— Start of Input material —

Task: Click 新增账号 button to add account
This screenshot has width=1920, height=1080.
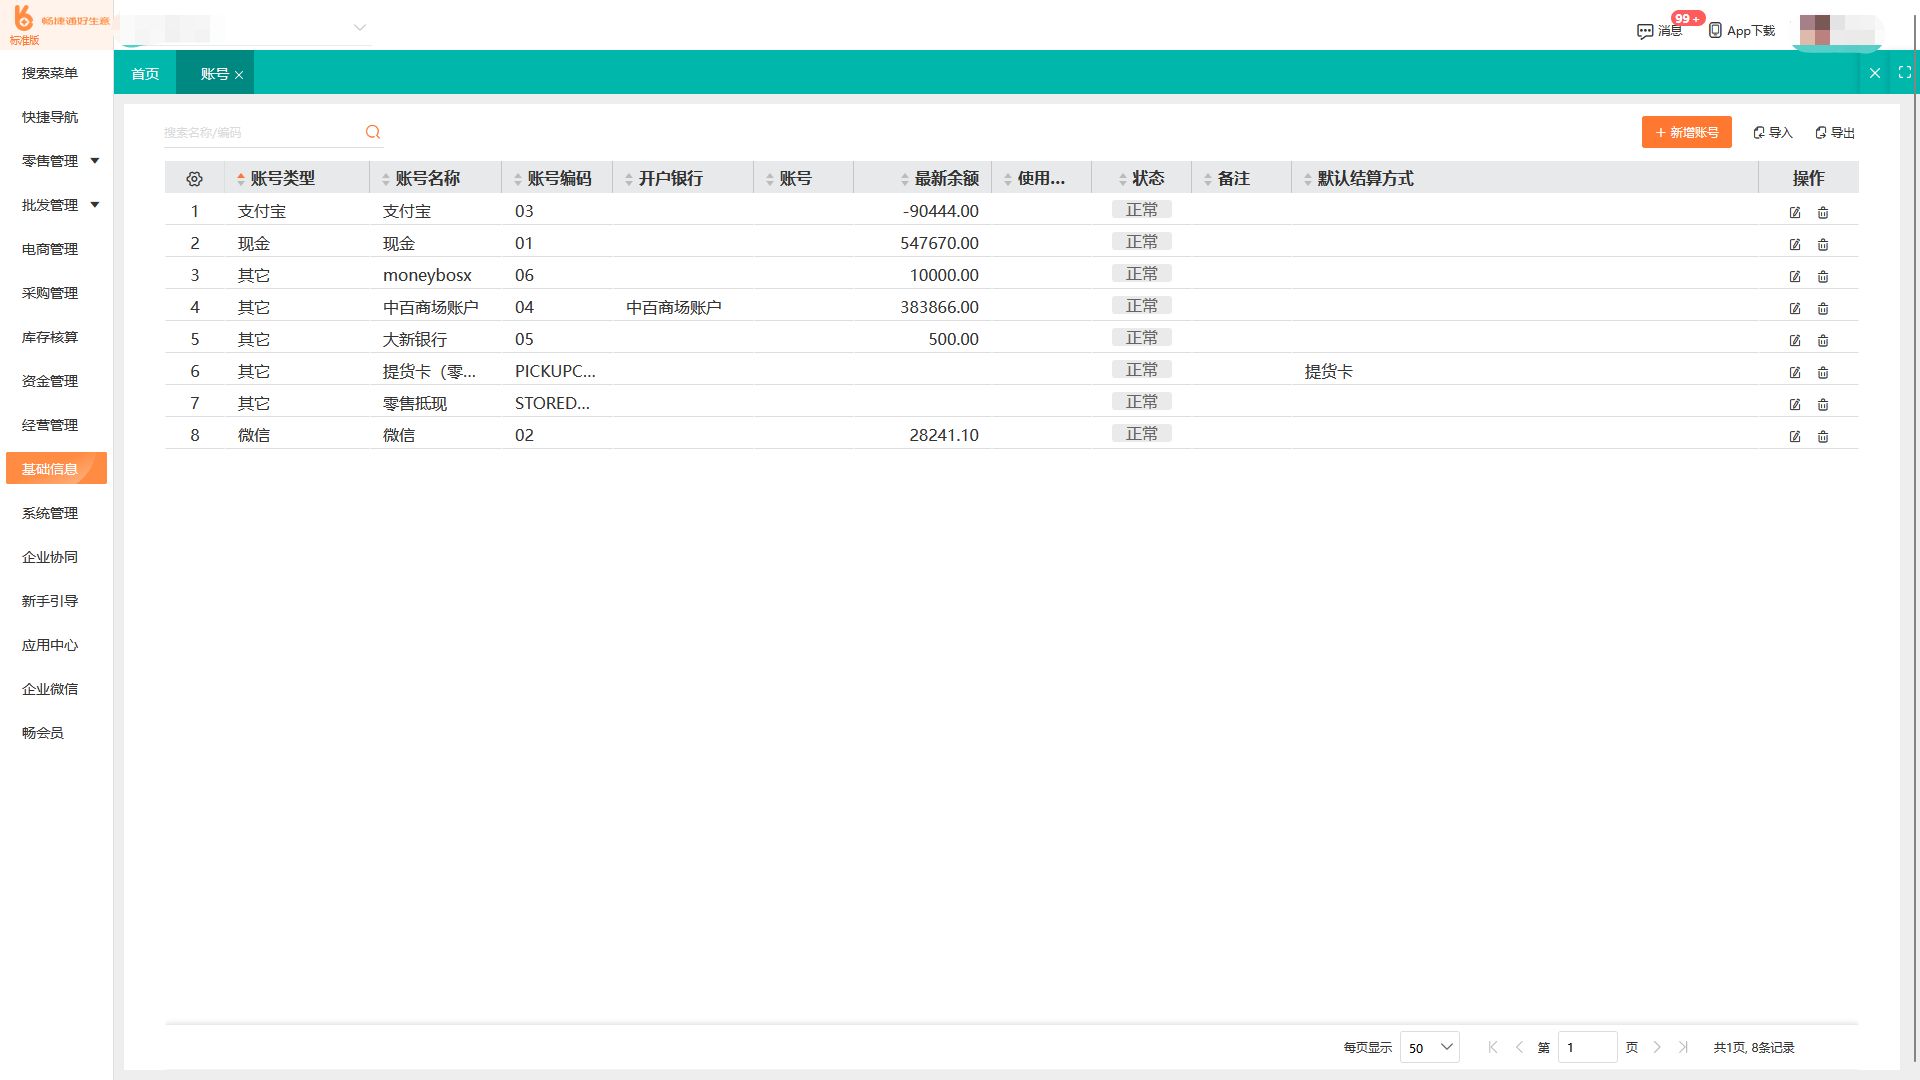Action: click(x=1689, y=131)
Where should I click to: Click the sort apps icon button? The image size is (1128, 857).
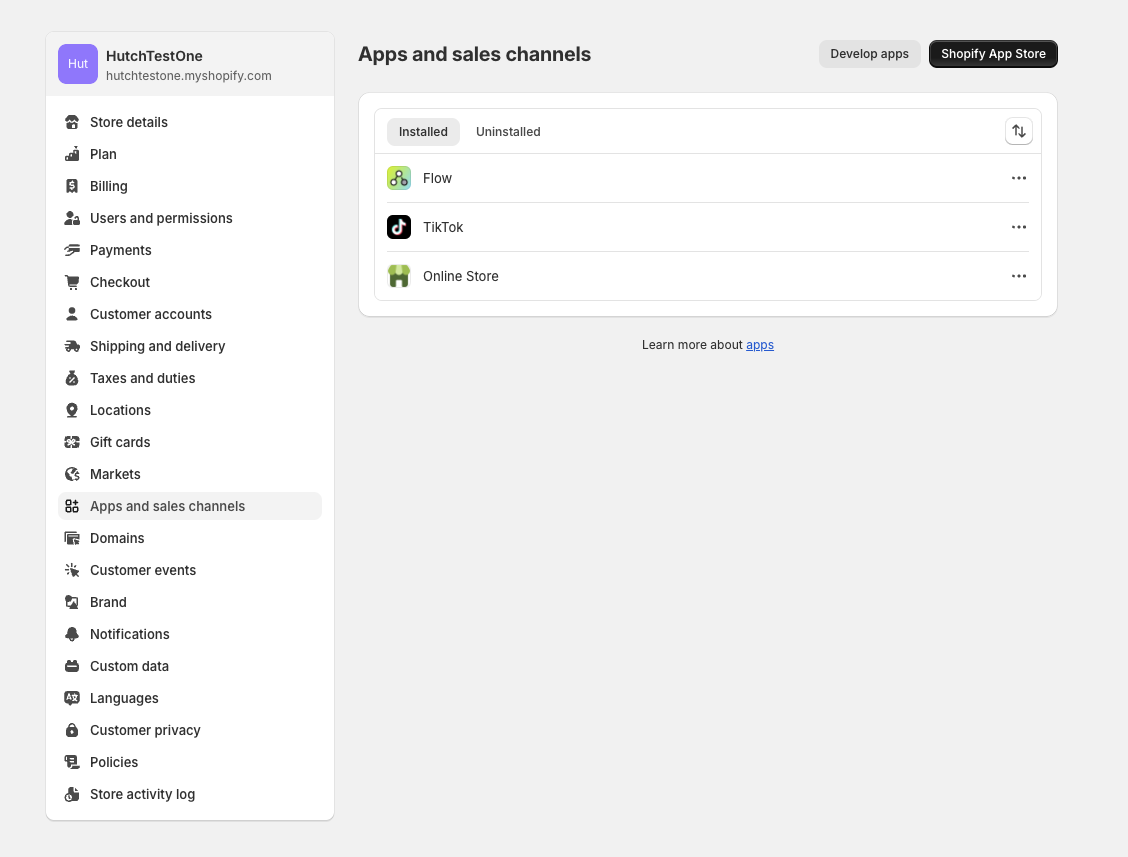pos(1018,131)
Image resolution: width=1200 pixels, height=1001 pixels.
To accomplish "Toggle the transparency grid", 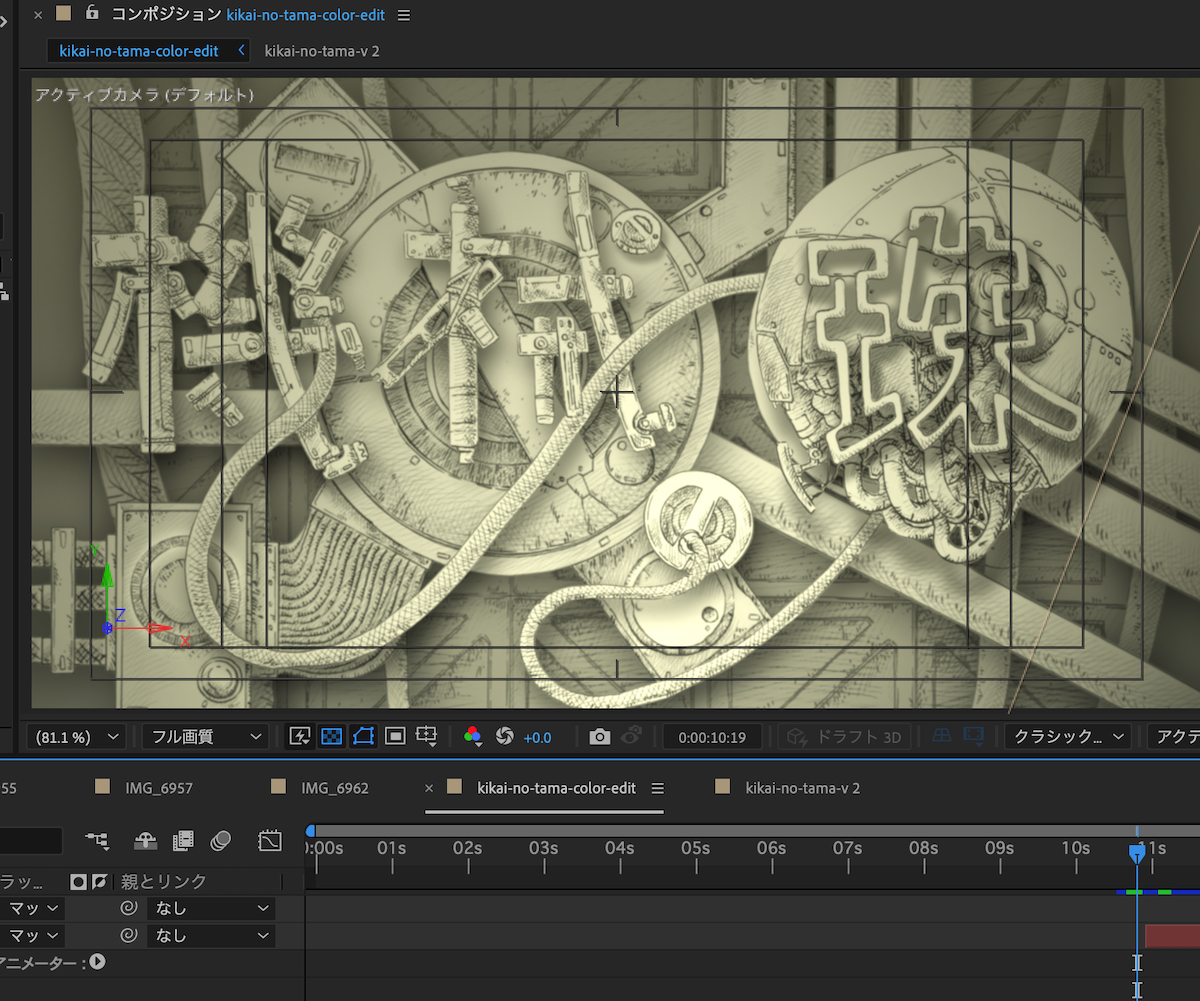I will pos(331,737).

— End of Input material —

Pull out each line of the data that contains the string "height". Letter case must match.

This screenshot has width=1920, height=1080.
Image resolution: width=1200 pixels, height=1001 pixels.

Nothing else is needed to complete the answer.